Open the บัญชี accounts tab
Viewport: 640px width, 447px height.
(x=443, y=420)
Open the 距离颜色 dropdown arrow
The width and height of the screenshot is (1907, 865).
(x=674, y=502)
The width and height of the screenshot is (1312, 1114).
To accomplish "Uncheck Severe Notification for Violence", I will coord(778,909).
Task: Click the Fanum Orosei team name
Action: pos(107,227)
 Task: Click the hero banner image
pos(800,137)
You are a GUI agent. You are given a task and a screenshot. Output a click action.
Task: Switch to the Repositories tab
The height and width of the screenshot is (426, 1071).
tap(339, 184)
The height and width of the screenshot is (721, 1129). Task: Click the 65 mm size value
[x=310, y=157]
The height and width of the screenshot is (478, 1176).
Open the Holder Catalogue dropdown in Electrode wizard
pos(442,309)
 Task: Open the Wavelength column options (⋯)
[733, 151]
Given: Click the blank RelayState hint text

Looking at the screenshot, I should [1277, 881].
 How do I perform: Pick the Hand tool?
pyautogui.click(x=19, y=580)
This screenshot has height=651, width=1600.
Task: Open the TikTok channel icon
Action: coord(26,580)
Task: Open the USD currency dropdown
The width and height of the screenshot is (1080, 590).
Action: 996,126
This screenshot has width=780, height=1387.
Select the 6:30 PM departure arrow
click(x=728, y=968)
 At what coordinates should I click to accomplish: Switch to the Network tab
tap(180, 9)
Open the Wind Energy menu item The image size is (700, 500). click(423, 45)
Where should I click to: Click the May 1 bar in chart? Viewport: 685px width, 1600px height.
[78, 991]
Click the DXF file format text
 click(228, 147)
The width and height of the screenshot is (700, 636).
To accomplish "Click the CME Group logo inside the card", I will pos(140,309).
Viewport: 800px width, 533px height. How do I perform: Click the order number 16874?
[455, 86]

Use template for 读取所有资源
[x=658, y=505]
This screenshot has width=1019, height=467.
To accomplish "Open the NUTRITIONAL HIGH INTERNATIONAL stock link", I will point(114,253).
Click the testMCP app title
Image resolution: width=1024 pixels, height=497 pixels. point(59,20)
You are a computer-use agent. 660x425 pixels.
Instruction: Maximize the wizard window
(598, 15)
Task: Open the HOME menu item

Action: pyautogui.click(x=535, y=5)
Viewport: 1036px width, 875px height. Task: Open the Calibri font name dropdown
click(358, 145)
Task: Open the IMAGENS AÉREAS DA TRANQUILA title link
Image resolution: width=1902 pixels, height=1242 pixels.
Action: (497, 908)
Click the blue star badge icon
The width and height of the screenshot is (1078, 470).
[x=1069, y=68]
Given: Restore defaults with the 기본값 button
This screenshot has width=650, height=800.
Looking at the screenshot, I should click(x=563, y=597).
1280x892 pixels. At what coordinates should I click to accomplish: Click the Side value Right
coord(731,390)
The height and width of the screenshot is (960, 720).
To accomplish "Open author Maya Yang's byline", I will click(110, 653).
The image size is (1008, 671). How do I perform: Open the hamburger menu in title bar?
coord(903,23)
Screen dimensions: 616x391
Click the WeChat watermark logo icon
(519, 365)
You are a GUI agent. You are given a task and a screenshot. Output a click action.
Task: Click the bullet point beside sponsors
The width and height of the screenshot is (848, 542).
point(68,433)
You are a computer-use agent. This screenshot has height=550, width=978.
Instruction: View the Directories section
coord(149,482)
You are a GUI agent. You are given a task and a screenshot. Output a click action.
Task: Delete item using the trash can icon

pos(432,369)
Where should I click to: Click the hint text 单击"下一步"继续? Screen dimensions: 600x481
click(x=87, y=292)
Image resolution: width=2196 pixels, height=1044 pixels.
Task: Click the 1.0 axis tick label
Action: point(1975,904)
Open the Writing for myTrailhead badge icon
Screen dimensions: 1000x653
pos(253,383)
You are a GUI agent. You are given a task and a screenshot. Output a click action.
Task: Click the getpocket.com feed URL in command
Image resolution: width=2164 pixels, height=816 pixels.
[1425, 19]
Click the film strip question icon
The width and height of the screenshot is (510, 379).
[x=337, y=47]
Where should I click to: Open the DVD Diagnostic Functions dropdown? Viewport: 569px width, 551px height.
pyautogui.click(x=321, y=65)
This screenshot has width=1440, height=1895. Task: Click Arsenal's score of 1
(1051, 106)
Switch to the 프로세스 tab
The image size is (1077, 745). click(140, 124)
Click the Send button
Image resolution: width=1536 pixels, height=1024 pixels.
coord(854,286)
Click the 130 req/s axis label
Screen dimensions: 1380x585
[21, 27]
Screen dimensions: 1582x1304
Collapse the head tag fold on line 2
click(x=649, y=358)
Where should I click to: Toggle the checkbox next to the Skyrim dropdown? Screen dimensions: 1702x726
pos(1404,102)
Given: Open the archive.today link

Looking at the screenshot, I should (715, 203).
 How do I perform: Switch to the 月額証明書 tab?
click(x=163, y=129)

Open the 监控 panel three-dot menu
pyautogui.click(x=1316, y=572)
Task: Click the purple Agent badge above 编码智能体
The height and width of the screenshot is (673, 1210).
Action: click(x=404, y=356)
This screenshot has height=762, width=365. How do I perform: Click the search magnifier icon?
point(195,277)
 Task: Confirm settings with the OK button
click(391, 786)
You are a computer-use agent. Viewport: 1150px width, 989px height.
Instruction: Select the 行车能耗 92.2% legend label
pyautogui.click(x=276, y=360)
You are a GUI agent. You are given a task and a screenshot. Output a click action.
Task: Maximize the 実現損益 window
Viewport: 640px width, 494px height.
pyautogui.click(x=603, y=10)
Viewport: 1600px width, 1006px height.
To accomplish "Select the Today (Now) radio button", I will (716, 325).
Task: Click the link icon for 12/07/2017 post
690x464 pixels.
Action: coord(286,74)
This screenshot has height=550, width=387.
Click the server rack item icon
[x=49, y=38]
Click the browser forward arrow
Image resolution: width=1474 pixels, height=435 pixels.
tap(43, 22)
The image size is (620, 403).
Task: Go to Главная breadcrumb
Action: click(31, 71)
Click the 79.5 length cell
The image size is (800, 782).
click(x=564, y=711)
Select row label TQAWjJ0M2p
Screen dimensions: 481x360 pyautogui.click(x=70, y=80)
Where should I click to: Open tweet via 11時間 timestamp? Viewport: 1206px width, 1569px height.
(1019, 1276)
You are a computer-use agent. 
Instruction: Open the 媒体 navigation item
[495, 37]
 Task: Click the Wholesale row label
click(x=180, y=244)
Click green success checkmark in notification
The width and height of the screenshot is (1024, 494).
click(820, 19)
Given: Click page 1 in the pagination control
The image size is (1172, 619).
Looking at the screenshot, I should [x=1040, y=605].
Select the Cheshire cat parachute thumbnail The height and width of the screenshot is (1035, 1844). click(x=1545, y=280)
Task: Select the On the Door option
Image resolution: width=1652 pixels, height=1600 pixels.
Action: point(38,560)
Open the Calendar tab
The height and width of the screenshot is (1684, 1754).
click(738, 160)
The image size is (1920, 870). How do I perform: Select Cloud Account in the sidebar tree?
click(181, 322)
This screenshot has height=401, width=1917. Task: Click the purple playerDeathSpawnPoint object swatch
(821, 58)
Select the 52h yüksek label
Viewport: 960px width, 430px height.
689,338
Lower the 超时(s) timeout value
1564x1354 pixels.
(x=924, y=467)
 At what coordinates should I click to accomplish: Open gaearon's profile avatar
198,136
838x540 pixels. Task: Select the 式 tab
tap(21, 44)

|---|

* _Work request_:
Send back an exact copy of only the lines from the line with "Where should I click to: Click the hint" up to and including the line with "Task: Click the purple Agent" in the data above.

* _Your solution_:
Where should I click to: Click the hint text 单击"下一步"继续? Screen dimensions: 600x481
click(x=87, y=292)
Image resolution: width=2196 pixels, height=1044 pixels.
Task: Click the 1.0 axis tick label
Action: point(1975,904)
Open the Writing for myTrailhead badge icon
Screen dimensions: 1000x653
pos(253,383)
You are a GUI agent. You are given a task and a screenshot. Output a click action.
Task: Click the getpocket.com feed URL in command
Image resolution: width=2164 pixels, height=816 pixels.
[1425, 19]
Click the film strip question icon
The width and height of the screenshot is (510, 379).
[x=337, y=47]
Where should I click to: Open the DVD Diagnostic Functions dropdown? Viewport: 569px width, 551px height.
pyautogui.click(x=321, y=65)
This screenshot has width=1440, height=1895. Task: Click Arsenal's score of 1
(1051, 106)
Switch to the 프로세스 tab
The image size is (1077, 745). click(140, 124)
Click the Send button
Image resolution: width=1536 pixels, height=1024 pixels.
coord(854,286)
Click the 130 req/s axis label
Screen dimensions: 1380x585
[21, 27]
Screen dimensions: 1582x1304
Collapse the head tag fold on line 2
click(x=649, y=358)
Where should I click to: Toggle the checkbox next to the Skyrim dropdown? Screen dimensions: 1702x726
pos(1404,102)
Given: Open the archive.today link

Looking at the screenshot, I should (715, 203).
 How do I perform: Switch to the 月額証明書 tab?
click(x=163, y=129)

Open the 监控 panel three-dot menu
pyautogui.click(x=1316, y=572)
Task: Click the purple Agent badge above 编码智能体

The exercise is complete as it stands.